TASK DETAILS>
Copy the entries from the first line through the line holding "point(168,76)", inclusive, keeping the requests, and add 106 to every coordinate in the answers.
--------------------------------------------------
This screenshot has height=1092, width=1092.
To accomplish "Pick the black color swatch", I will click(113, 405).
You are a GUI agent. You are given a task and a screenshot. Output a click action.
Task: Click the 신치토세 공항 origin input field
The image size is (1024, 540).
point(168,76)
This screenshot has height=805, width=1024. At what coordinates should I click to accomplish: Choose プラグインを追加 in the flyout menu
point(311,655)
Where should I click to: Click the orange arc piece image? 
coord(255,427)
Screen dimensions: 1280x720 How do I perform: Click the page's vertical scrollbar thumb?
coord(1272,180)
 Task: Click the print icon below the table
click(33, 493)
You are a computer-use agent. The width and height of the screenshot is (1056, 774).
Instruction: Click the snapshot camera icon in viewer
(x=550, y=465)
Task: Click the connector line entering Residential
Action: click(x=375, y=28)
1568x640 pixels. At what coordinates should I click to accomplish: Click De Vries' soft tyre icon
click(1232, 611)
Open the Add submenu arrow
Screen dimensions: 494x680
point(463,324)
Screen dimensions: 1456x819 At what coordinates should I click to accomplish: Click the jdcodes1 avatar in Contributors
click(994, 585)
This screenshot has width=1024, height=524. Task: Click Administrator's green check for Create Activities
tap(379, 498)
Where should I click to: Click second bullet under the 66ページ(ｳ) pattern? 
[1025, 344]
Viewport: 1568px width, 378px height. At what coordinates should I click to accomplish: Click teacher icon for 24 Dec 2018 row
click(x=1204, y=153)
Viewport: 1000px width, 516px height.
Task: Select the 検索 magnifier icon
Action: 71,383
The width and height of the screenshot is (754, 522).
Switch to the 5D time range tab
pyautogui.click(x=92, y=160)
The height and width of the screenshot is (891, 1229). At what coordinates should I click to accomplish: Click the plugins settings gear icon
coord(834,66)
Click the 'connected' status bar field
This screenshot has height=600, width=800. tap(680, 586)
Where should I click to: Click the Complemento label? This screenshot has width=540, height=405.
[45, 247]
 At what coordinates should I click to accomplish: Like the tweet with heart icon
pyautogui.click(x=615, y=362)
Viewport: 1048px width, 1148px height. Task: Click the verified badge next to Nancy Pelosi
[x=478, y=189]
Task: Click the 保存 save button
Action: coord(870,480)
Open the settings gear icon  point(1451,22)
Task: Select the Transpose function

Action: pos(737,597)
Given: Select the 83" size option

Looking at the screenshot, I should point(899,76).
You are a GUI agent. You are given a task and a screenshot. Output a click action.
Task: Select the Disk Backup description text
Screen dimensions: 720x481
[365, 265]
--------------------------------------------------
REPLY>
This screenshot has height=1092, width=1092.
To accomplish "Pick the black color swatch", I will click(219, 511).
You are a GUI agent. You are given a task and a screenshot. Output a click action.
Task: Click the 신치토세 공항 origin input field
The image size is (1024, 540).
point(274,182)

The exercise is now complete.